Che - Os Últimos Dias de Um Herói

QUADRINHOS POLÍTICOS PELA CONRAD
Profundamente ligado à história política da Argentina, maior biografia de Che já escrita transformou em mártires também seus autores, como o autor Oesterheld, vítima da ditadura militar
Por Germano Rabello

CHE – OS ÚLTIMOS DIAS DE UM HÉROI
Hector Oesterheld (texto) e Alberto Breccia (arte)
[Conrad, 96 págs, R$ 34,90]

No finalzinho de dezembro do ano passado, com 2009 batendo à porta, chegou às livrarias Che- Os Últimos Dias de um Herói. Possivelmente por isso, não foi maior a sua participação nas inevitáveis listas de melhores do ano. Trata-se de um lançamento de peso, apresentando pela primeira vez em território nacional este importante nome da história das HQs mundiais, o falecido roteirista Hector Gérman Oesterheld (1919- 1977). O trabalho tem como trunfo as palavras certeiras de Oesterheld e ainda a arte de Alberto e Enrique Breccia (pai e filho, respectivamente). Tudo isso para contar a trajetória de uma das mais fascinantes – e controversas – figuras do século XX, Ernesto “Che” Guevara.

Vale aqui um parênteses. A história dos quadrinhos na Argentina ainda guarda muitos mistérios para o leitor brasileiro. Infelizmente, as editoras brasileiras não tem sido pródigas em publicar os autores portenhos. Este lançamento ajuda a reparar uma injustiça, sendo a primeira vez que H. G. Oesterheld é publicado no país. Ele foi um dos grandes impulsionadores do quadrinho argentino, criando diversos personagens, abrangendo diversos gêneros, colaborando com grandes artistas. E na época, roteirista de Quadrinhos não gozava do prestígio que hoje existe, imposto por figuras como Alan Moore ou Grant Morrison. Oesterheld conseguiu fugir do óbvio e criar séries clássicas como El Eternauta, Mort Cinder, Sgt. Kirk, Ernie Pike (estes últimos com Hugo Pratt – vale dizer que há uma interessantíssima passagem de artistas italianos pela Argentina dos anos 50).

Quanto a Alberto Breccia (1919-1993), trata-se de uma virtuose do desenho com domínio impecável do preto e branco, pelo qual é reverenciado até por artistas como Frank Miller. Infelizmente, também ainda não foi muito publicado aqui, e mesmo nos EUA seu único trabalho disponível é o thriller político Perramus (com Juan Sasturain no roteiro).
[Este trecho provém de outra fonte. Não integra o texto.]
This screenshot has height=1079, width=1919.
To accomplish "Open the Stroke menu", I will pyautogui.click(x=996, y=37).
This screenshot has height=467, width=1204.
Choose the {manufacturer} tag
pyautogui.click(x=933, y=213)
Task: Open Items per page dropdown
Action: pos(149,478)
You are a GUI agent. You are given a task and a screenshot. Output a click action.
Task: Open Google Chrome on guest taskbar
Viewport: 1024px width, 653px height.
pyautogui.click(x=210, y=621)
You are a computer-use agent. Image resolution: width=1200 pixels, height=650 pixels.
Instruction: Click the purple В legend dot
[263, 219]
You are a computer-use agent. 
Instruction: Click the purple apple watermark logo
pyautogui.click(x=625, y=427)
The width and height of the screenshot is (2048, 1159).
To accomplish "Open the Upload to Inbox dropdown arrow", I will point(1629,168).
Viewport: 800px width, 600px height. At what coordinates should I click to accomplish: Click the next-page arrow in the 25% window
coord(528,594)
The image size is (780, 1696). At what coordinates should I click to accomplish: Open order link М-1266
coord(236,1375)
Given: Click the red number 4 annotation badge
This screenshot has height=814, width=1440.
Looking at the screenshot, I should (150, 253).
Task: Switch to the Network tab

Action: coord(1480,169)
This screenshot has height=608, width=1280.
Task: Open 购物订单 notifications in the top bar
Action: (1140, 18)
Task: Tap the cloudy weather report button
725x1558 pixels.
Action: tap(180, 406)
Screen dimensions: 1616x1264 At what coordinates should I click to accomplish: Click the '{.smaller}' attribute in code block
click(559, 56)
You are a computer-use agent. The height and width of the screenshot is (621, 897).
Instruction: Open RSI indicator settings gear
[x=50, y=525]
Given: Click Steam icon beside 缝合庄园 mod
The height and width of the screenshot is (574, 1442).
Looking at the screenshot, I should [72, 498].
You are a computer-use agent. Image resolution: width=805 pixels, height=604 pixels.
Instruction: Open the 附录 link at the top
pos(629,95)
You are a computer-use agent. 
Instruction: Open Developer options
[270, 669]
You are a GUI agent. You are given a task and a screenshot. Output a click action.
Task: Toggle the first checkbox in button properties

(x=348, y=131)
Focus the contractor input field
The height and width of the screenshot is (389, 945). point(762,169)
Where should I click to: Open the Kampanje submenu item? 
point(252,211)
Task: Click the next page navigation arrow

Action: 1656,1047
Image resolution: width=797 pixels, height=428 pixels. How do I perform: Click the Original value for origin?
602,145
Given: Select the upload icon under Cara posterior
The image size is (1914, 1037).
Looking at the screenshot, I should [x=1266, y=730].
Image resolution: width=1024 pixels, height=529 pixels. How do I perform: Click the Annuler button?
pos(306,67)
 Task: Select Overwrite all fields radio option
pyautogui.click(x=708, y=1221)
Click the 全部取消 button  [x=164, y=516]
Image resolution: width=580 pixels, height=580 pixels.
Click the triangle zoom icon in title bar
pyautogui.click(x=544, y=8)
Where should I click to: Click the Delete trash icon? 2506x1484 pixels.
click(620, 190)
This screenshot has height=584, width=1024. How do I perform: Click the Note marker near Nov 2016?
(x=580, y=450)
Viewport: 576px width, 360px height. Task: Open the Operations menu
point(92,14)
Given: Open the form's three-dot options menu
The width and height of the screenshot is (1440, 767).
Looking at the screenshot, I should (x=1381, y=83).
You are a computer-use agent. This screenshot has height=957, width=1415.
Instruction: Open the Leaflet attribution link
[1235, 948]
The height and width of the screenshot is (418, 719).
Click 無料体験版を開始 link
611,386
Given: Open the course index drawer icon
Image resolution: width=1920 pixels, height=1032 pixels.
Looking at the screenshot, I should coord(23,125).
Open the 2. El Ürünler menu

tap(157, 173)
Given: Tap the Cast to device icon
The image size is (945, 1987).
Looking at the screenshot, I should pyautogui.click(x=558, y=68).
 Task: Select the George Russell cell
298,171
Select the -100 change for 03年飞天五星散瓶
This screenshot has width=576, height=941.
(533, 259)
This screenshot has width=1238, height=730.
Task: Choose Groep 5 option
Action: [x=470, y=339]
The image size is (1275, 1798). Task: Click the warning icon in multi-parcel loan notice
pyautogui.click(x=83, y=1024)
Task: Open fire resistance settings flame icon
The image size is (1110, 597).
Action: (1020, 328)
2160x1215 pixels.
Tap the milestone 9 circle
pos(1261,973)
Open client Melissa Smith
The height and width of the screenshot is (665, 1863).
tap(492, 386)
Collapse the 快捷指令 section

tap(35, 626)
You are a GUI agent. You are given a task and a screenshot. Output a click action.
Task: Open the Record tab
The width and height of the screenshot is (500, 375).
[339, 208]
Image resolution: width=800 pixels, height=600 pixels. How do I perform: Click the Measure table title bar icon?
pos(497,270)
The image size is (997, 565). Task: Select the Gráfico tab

Por outro lado, seu filho, Enrique, é conhecido dos leitores brasileiros em trabalhos como Lovecraft e algumas passagens com o Monstro do Pântano (vale ressaltar – todos trabalhos inferiores em relação ao que ele mostra em “Che”).

De fato, os quadrinhos argentinos, em que pese a popularidade da tirinha Mafalda, a eventual publicação da dupla Sampayo & Muñoz, e as descobertas recentes como Liniers e Eduardo Risso, etc. tem um passado fascinante a ser descoberto.

Sobre Che, o estilo da narrativa é fascinante e desafiador: o roteiro exige que o leitor procure se informar mais sobre o biografado, a arte oscila entre o realismo quase fotográfico e o estranhos contrastes de preto e branco, manchas que apelam ao inconsciente pedindo para serem decifradas. É ficar na torcida para que publiquem mais clássicos da dupla Oesterheld/Breccia por aqui, sobretudo com a adaptação de El Eternauta prevista para estrear em 2010 pelas mãos talentosas da também argentina Lucrecia Martel.

Para além de suas inúmeras qualidades, esta biografia em quadrinhos ligou a tragédia de Che a um tipo diferente de mártir: o escritor Héctor Germán Oesterheld, que foi preso em 1977 e “desaparecido” pela sangrenta ditadura na Argentina – por seus escritos cada vez mais politizados. Implacáveis, os militares ainda perseguiriam seus familiares e suas obras – reza a lenda que o desenhista Alberto Breccia teria enterrado as páginas de “Che” para que a obra chegasse até nós. Um militar argentino, ao ser perguntado sobre o paradeiro de Oesterheld, afirmou: “Demos um sumiço nele, por ter feito a mais bela estória do Che já escrita”.

A editora Conrad já havia lançado outra biografia de Ernesto “Che” Guevara, de autoria do coreano Kim Yong-Hwe. O guerrilheiro foi tema também de trabalhos do mexicano Rius e, mais recentemente, do americano Spain Rodriguez (inédita no Brasil). Mas o presente lançamento foi, na época de sua publicação original na argentina, a primeira biografia em quadrinhos de Che a ser publicada no mundo, pois saiu em capítulos, a partir de janeiro de 1968, três meses depois da morte do biografado.